Task goal: The line containing "Screen dimensions: 769x493" marks the end: output every line of the data up to it, and that line too, exactly as written.

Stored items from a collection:
******************************

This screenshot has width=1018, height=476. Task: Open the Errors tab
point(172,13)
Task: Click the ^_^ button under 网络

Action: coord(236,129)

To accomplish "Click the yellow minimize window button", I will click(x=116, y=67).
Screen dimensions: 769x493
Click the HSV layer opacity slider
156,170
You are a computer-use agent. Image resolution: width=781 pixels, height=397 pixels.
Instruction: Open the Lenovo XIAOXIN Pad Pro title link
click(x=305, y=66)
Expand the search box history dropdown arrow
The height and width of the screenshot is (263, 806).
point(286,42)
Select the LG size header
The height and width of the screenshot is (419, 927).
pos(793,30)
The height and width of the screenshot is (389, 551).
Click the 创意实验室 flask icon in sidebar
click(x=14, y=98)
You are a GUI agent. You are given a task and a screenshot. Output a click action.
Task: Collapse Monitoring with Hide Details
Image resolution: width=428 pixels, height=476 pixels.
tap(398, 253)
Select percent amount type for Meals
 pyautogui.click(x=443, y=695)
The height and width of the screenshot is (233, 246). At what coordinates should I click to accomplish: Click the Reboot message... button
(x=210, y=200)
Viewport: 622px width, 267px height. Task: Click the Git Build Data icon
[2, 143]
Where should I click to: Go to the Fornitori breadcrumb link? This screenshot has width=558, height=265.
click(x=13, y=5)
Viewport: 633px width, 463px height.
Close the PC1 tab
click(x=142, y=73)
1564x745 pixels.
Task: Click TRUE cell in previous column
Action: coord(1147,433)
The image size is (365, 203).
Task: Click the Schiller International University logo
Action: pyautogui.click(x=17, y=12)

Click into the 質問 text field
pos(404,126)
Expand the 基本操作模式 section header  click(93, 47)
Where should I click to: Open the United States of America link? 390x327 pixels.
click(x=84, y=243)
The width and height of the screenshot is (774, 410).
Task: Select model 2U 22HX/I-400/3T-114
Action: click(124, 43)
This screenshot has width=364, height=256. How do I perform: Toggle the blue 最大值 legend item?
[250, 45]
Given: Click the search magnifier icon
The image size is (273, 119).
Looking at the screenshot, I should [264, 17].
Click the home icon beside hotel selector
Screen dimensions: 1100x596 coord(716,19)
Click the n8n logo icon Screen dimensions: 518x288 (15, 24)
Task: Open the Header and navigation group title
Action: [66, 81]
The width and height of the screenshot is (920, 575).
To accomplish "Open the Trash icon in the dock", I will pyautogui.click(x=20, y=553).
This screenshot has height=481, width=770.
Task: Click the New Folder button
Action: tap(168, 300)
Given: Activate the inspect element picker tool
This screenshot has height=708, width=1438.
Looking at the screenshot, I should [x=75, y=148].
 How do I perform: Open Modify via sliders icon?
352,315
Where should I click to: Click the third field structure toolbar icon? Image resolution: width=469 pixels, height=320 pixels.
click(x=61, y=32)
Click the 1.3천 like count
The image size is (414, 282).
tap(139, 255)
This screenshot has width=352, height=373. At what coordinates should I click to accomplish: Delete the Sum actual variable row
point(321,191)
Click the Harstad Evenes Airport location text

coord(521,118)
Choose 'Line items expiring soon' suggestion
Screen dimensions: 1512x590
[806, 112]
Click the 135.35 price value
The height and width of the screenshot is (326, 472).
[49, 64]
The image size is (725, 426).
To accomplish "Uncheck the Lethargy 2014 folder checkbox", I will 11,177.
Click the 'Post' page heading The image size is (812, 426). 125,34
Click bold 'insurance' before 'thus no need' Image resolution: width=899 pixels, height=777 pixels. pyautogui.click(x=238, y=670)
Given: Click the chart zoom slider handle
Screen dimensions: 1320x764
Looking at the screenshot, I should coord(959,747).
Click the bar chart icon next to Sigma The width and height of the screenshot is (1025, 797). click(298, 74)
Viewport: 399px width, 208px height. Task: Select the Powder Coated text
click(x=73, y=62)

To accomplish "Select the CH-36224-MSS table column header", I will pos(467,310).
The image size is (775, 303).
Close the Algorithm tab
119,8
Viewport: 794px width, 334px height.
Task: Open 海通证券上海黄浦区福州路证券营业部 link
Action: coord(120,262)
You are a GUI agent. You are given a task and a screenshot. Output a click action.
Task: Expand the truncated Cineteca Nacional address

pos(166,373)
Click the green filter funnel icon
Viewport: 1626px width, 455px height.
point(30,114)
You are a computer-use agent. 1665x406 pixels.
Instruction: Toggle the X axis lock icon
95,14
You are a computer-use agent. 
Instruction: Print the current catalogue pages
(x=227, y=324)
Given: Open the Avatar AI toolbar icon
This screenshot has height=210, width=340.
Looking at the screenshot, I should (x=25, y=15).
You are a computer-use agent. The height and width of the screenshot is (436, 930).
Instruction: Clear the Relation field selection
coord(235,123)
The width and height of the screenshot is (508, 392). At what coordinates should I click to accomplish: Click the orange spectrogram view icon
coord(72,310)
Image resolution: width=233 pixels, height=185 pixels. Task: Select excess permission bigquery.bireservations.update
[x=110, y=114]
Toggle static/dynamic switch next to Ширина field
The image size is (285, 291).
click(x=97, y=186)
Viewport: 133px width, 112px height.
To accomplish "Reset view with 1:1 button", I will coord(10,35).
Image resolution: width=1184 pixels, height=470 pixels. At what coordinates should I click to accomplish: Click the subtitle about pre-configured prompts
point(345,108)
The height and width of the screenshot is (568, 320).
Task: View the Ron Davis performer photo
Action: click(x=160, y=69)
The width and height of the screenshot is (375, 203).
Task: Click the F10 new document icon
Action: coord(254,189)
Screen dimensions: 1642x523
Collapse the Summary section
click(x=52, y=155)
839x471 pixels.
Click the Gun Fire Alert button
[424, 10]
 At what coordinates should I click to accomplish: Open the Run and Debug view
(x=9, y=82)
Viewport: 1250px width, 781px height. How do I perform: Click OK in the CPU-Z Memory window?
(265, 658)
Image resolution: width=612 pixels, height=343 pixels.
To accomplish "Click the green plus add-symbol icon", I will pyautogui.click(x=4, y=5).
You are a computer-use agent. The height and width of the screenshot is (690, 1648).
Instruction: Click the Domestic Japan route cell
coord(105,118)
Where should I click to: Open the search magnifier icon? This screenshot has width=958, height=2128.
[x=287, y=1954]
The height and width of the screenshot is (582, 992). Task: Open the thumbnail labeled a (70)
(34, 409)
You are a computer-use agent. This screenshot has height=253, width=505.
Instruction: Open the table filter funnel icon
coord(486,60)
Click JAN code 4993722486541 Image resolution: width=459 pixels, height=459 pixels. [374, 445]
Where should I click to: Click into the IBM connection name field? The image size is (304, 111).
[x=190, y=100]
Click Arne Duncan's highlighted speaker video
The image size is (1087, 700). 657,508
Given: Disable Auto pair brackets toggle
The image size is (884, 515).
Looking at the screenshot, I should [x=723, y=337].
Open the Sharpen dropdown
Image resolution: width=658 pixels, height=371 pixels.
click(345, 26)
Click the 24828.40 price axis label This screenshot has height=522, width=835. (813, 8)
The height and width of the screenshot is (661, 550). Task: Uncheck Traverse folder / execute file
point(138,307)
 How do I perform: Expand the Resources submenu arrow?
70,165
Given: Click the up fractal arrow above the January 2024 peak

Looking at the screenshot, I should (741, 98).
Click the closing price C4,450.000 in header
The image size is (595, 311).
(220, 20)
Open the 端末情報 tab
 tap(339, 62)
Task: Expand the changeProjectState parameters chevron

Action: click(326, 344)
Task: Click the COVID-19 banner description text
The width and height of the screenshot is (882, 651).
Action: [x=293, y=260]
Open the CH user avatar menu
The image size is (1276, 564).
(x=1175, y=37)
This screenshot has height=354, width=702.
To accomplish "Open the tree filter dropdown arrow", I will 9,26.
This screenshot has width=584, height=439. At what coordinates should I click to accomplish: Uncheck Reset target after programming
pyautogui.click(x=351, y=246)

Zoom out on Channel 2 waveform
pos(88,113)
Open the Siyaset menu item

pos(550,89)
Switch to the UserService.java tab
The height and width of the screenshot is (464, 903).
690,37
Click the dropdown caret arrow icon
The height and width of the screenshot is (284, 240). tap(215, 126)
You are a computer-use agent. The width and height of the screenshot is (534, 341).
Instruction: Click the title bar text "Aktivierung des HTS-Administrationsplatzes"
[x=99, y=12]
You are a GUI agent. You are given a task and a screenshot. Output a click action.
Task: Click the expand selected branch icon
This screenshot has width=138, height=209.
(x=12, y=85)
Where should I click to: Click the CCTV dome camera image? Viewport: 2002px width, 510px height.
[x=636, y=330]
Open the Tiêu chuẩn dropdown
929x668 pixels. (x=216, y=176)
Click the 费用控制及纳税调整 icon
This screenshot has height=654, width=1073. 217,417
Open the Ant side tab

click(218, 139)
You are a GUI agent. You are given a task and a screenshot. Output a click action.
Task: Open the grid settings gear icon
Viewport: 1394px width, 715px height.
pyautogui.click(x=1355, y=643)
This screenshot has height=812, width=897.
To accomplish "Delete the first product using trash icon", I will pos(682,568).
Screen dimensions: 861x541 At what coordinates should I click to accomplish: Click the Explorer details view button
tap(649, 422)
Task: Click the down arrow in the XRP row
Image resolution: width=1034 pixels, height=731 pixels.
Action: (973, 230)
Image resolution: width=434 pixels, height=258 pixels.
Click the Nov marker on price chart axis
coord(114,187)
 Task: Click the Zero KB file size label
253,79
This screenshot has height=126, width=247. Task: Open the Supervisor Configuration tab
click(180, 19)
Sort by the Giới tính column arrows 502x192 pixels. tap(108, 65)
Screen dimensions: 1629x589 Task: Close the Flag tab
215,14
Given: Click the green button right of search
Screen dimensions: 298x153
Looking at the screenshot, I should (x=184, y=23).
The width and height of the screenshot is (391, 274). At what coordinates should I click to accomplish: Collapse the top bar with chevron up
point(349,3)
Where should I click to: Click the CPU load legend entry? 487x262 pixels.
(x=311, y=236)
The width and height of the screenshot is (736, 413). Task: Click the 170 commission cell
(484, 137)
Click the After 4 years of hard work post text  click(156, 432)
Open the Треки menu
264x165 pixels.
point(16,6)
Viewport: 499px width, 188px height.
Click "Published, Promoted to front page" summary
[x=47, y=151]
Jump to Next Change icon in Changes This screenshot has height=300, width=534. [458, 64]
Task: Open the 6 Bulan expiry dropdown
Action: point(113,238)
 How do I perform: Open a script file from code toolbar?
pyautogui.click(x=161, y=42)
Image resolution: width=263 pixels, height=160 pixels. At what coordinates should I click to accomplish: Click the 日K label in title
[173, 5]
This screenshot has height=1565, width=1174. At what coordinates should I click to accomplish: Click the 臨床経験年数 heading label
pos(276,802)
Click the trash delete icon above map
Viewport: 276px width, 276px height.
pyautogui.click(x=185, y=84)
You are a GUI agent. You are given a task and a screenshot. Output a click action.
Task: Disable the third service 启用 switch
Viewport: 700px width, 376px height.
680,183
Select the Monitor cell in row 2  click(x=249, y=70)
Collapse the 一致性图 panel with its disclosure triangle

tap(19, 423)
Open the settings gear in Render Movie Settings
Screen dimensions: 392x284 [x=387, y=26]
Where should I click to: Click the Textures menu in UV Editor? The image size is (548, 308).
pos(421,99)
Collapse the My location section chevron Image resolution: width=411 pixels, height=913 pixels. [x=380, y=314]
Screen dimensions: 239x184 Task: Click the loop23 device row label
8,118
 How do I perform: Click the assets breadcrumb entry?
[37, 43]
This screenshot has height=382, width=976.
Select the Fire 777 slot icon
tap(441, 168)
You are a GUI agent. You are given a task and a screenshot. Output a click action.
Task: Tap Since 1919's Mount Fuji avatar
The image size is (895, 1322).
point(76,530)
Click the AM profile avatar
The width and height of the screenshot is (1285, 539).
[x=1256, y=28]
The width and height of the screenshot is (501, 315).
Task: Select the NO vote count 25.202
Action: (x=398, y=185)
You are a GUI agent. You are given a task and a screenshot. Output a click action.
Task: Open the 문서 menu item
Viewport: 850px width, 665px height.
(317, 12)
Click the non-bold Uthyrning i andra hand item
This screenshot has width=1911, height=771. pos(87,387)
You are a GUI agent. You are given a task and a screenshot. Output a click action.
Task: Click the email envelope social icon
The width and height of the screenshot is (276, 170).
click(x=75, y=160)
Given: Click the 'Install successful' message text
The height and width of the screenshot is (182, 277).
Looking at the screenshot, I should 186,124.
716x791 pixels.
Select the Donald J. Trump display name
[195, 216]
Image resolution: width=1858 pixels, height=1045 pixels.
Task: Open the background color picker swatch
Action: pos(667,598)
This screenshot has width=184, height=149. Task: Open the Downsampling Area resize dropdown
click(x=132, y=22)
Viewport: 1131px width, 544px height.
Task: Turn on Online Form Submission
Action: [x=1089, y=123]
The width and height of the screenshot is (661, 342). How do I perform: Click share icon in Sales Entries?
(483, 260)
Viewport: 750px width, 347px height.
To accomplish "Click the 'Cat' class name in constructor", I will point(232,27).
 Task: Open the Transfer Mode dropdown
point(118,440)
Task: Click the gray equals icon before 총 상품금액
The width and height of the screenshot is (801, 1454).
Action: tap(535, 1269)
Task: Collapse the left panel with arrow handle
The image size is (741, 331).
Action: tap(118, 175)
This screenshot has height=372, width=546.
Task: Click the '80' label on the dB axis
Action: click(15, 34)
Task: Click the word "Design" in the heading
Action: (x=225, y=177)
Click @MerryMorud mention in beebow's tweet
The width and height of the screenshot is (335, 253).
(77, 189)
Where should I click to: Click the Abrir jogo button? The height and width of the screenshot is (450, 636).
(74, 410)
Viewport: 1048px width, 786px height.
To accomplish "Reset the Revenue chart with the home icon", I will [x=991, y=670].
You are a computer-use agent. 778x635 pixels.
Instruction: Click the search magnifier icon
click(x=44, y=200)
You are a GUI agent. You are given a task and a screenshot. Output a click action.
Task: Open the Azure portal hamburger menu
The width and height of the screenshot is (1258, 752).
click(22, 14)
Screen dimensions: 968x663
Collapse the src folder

******************************

Task output:
This screenshot has width=1018, height=476. Task: Open the Errors tab
point(172,13)
Task: Click the ^_^ button under 网络

Action: coord(236,129)

To accomplish "Click the yellow minimize window button", I will click(x=116, y=67).
Screen dimensions: 769x493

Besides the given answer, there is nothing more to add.